A assistente social Beatriz está tomando posse no seu primeiro emprego – uma organização não governamental. Foi-lhe destinada uma sala para atendimento contígua àquela destinada ao trabalho dos administradores da instituição, separada somente por uma divisória de fórmica, que não chega até o teto. Dessa maneira, todo o atendimento realizado por Beatriz pode ser ouvido pelos funcionários administrativos. De acordo com a Resolução CFESS nº 493/2006, Beatriz deve, inicialmente:
- A)informar ao CRESS do âmbito de sua jurisdição, por escrito, para intervir na situação;
Errada, porque a Resolução 493/2006 prevê primeiro a comunicação à instituição, e não uma intervenção imediata do CRESS.
- B)certificar-se de que os usuários estão realmente sendo prejudicados em seu direito ao sigilo, pois poderá ser demitida se fizer uma denúncia falsa;
Errada, porque o problema do sigilo não depende de prova de prejuízo concreto ao usuário para ser enfrentado; a inadequação já viola a exigência ética.
- C)informar por escrito a instituição sobre as inadequações por ela constatadas, sugerindo alternativas para melhoria dos serviços prestados;
Certa, pois a profissional deve comunicar por escrito a instituição sobre as inadequações e sugerir alternativas para adequação das condições de trabalho.
- D)fazer uma denúncia à Cofi nacional, pois, nessa instância, a sua identidade será resguardada da instituição empregadora;
Errada, porque a norma não determina denúncia direta à Cofi como providência inicial, e o foco primeiro é a tentativa de correção pela própria instituição.
- E)apelar ao Conselho Pleno do CRESS, que decidirá sobre a adoção de medidas cabíveis, objetivando a adequação das condições éticas, técnicas e físicas.

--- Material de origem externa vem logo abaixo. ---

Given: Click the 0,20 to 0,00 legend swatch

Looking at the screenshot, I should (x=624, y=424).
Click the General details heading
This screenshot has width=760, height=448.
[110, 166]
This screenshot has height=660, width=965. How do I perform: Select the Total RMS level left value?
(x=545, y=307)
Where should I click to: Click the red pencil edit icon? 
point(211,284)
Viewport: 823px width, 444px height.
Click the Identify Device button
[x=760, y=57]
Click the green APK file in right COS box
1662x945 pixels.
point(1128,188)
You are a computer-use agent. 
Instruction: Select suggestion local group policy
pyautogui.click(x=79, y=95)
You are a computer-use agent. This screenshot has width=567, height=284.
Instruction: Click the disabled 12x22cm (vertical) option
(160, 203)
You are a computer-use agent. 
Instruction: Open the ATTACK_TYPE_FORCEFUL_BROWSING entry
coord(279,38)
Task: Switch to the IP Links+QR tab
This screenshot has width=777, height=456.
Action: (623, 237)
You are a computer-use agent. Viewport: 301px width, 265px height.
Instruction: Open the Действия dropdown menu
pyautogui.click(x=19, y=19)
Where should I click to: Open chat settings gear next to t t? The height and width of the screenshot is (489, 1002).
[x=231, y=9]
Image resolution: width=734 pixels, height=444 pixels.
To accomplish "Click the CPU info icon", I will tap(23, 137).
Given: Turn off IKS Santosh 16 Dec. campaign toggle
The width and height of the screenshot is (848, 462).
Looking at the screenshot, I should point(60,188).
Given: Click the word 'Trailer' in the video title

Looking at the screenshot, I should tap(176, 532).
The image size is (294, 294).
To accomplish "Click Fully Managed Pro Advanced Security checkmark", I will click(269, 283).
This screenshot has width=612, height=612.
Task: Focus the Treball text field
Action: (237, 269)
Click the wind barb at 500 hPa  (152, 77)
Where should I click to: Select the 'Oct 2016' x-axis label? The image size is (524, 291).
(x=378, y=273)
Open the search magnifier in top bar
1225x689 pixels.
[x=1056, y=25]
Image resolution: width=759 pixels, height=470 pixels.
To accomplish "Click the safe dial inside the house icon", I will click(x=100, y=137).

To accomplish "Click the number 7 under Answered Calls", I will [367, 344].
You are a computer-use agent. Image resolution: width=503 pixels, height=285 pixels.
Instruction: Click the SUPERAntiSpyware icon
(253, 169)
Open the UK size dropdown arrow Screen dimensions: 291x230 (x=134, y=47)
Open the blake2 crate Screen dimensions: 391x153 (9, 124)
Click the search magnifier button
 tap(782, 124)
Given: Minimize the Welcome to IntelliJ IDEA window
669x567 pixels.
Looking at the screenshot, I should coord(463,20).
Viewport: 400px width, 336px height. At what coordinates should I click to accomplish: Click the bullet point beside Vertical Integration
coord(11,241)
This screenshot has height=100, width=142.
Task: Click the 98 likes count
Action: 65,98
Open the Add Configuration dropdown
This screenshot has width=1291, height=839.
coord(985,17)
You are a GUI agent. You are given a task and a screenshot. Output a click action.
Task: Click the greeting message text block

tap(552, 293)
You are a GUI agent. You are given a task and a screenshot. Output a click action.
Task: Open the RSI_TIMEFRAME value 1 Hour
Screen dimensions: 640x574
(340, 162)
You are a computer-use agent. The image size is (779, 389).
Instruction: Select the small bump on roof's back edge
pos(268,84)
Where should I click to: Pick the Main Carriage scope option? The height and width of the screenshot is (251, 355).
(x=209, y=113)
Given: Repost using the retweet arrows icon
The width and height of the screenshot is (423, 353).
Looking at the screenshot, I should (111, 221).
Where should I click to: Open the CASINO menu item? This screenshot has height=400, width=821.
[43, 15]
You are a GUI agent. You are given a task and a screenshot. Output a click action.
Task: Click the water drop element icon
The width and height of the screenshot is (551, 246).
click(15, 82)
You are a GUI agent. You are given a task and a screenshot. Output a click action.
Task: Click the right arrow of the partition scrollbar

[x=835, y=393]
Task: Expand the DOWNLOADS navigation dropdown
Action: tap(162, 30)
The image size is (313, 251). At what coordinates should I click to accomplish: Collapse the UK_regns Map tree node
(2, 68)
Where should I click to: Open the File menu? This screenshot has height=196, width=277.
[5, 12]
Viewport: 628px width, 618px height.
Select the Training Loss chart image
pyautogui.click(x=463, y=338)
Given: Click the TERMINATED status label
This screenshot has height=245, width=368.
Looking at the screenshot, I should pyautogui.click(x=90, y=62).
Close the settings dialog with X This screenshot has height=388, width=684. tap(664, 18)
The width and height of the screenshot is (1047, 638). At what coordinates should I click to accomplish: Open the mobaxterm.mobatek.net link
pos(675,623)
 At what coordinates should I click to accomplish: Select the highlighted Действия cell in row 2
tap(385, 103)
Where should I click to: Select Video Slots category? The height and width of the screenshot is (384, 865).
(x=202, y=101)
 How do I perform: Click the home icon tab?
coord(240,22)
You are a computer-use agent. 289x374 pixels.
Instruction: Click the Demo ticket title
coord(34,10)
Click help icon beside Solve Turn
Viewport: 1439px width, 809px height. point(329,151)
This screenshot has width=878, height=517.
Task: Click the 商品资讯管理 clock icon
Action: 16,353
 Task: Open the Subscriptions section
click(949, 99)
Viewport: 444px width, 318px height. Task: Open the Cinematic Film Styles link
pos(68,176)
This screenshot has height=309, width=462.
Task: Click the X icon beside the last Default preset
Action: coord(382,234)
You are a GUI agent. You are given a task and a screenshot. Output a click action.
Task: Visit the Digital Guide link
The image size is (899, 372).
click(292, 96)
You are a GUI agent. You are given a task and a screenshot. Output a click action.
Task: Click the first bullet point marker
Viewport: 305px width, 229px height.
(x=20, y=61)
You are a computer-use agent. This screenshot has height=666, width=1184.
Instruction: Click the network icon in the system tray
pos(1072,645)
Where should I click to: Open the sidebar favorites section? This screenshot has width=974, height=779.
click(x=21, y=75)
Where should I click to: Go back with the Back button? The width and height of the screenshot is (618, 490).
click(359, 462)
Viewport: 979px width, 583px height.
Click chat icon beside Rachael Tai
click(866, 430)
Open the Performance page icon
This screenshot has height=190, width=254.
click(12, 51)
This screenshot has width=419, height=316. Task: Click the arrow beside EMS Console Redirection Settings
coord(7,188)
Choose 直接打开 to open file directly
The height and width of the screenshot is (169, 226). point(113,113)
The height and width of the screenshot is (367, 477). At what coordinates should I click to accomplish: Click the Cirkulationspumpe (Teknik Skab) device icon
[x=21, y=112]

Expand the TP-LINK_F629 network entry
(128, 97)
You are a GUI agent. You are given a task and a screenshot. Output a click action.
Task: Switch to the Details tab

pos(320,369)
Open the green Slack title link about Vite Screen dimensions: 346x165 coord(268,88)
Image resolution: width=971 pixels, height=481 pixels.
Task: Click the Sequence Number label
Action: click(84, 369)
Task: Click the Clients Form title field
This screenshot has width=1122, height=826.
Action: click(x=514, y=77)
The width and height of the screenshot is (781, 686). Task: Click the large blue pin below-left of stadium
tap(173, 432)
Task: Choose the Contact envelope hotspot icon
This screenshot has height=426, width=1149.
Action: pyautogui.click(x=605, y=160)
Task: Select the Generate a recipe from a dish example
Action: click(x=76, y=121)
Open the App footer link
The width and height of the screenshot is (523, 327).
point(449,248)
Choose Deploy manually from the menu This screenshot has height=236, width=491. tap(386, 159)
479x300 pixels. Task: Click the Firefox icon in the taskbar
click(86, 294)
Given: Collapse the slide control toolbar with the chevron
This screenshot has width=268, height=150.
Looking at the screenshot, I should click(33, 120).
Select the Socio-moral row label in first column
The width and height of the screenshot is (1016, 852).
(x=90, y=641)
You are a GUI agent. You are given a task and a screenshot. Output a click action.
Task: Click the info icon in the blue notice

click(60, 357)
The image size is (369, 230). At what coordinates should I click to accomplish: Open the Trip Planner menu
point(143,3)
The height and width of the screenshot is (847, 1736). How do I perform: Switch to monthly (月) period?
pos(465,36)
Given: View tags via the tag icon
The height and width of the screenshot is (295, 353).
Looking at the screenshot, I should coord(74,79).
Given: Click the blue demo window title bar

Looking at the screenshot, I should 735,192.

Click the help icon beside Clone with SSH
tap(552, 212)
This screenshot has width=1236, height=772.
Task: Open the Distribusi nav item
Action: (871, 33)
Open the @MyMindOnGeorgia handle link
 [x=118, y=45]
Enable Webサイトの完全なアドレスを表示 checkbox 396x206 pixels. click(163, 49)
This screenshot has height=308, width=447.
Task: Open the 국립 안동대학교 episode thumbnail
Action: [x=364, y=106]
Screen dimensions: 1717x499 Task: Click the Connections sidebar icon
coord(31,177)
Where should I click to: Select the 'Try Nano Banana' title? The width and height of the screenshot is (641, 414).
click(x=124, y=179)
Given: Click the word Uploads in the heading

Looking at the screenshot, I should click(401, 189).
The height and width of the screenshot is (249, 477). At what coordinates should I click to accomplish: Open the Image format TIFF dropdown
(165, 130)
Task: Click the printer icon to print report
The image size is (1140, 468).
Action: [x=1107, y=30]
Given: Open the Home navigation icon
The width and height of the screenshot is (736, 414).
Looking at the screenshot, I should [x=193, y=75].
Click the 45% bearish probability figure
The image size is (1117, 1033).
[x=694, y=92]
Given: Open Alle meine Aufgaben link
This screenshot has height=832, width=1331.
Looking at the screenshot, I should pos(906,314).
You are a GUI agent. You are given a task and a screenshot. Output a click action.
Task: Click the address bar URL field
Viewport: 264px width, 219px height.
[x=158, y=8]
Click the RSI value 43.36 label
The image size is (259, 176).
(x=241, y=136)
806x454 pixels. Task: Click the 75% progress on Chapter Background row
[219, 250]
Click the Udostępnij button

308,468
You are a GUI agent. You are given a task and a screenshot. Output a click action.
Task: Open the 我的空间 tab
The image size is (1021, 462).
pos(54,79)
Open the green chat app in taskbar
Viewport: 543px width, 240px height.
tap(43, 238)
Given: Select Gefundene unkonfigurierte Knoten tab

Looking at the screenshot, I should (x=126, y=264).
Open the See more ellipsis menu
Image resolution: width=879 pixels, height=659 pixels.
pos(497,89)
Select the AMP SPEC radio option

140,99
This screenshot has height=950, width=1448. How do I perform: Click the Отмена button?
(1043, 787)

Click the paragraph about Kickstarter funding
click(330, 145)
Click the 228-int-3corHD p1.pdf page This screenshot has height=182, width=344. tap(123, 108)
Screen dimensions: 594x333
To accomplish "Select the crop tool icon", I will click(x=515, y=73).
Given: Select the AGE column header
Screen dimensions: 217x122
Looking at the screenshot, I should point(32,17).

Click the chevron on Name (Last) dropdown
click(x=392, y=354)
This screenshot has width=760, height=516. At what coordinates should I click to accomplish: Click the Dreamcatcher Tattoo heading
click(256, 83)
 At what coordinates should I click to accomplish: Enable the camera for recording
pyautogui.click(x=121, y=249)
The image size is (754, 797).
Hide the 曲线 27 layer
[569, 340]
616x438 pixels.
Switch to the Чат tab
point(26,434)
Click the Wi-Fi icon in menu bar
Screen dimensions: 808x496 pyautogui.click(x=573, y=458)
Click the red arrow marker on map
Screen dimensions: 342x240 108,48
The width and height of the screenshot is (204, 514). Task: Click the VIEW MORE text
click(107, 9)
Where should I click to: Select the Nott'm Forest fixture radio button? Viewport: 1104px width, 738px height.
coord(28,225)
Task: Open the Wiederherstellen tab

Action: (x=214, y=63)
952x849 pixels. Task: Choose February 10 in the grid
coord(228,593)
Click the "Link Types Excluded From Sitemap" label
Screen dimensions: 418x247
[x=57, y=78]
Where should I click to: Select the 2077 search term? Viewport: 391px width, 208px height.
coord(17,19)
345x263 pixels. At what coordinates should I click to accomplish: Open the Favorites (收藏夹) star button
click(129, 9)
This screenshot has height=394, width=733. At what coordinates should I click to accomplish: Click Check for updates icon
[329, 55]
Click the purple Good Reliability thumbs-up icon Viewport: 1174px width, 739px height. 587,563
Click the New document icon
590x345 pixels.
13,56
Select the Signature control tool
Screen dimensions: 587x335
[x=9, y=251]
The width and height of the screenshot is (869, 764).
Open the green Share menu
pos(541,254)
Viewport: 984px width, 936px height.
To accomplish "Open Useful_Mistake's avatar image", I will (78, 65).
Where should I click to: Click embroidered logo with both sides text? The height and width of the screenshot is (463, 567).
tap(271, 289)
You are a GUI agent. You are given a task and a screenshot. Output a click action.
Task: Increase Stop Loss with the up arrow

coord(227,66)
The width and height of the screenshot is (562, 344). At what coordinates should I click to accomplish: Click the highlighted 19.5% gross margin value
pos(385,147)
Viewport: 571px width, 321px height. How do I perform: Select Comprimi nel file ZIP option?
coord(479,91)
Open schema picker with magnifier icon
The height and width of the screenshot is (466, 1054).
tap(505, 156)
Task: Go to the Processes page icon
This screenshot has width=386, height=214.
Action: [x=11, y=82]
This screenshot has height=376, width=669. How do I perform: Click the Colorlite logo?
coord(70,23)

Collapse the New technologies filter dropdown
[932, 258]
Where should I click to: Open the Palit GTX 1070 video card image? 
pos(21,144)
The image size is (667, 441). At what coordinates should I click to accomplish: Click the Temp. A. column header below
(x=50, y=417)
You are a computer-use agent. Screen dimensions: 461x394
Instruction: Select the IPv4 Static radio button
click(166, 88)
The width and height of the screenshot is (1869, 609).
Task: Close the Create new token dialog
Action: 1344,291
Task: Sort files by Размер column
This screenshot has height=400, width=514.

Errada, porque a resolução não fala em apelo ao Conselho Pleno do CRESS como medida inicial; a providência começa com a informação à instituição empregadora.
Gabarito: C
A Resolução CFESS nº 493/2006 trata das condições éticas e técnicas do exercício profissional do assistente social, com foco especial em autonomia, sigilo e qualidade do atendimento. A ideia central é simples: o local de trabalho não pode expor o usuário nem transformar o atendimento em “assunto público” para a instituição. No caso narrado, a sala de atendimento permite que os funcionários administrativos ouçam tudo, o que fere diretamente o sigilo profissional e compromete a privacidade do usuário. Diante disso, a providência inicial da assistente social não é sair denunciando todo mundo, mas comunicar formalmente a instituição sobre a inadequação constatada e apontar saídas possíveis para corrigir o problema. É exatamente isso que a alternativa C descreve: informar por escrito a instituição e sugerir alternativas para melhorar as condições do serviço. A lógica da norma é primeiro provocar a adequação do espaço e da organização do trabalho, preservando o atendimento ético, técnico e sigiloso. Se a instituição não resolver a situação, aí podem ser adotadas outras medidas junto ao CRESS, conforme o caso. Mas, na largada, a postura correta é técnica, formal e propositiva, não impulsiva.